**** TEXT BLOCK ****

Since we had set up two bowls (one for each boy) we were able to compare the color change.

Here is what iron acetate looks like chemically:

Fe3O(OAc)6(H2O)3]OAc (OAc is CH3CO2-)

Anthony helped me with this post. More redox experiments tomorrow!

Wednesday, January 16, 2008

Alum Update

While we're waiting for the lemon battery do-over (and possibly other redox experiments), I thought I'd take another look at what the alum crystals are doing.

John had to stop growing the clear crystal when the string broke before Christmas. Anthony is still growing his green crystal, but it's getting ... kind of mushy. I think it has to do with the new solution we put it in.

**** RECORDED DATA ****

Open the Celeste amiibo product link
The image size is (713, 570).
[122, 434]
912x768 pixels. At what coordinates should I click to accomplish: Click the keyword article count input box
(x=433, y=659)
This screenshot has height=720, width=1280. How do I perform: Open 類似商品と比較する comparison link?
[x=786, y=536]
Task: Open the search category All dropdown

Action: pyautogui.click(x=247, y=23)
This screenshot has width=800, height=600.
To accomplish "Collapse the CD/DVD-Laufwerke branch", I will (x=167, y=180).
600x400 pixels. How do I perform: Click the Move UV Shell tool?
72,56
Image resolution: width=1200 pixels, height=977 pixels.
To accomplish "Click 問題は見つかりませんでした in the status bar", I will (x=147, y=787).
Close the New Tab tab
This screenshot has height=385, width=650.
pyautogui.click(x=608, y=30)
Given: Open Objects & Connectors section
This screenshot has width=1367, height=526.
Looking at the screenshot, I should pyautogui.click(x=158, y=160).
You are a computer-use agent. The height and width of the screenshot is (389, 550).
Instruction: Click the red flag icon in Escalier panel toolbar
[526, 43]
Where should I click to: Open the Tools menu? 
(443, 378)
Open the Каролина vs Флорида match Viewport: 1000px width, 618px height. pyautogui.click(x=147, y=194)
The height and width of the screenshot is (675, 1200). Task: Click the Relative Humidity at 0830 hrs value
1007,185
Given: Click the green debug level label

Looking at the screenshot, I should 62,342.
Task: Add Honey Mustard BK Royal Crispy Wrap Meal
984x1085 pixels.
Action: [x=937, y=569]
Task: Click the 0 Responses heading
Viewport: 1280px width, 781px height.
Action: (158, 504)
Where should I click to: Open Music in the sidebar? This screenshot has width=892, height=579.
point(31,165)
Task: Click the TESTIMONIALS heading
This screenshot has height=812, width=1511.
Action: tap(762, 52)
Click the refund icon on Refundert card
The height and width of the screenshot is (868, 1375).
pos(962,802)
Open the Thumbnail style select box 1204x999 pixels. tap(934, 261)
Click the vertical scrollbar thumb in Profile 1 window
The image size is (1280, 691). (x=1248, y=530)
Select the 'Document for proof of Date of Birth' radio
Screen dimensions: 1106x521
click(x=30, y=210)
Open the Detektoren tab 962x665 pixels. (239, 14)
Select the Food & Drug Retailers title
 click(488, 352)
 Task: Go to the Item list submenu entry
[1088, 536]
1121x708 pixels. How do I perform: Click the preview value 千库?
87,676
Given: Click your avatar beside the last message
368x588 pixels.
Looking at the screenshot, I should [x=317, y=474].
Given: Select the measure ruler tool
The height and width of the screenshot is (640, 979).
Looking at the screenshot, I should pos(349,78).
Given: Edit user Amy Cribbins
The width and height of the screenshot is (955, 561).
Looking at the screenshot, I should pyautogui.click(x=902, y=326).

****

- _LIST OF TASKS_:
a) Summarize the home chemistry blog excerpt in two sentences.
b) Reproduce word for word the part of the home chemistry blog excerpt starting at "While we're waiting" and ending at "crystals are doing.".
The rows were taken from a separate source.

- _RESULTS_:
a) Setting up two bowls, one for each boy, let the writer compare the color change, and Anthony helped with the post, with more redox experiments planned for the next day. In a January 16, 2008 update on the alum crystals, John had to stop growing his clear crystal when the string broke before Christmas, while Anthony's green crystal is still growing but getting mushy, which the writer thinks has to do with the new solution.

b)
While we're waiting for the lemon battery do-over (and possibly other redox experiments), I thought I'd take another look at what the alum crystals are doing.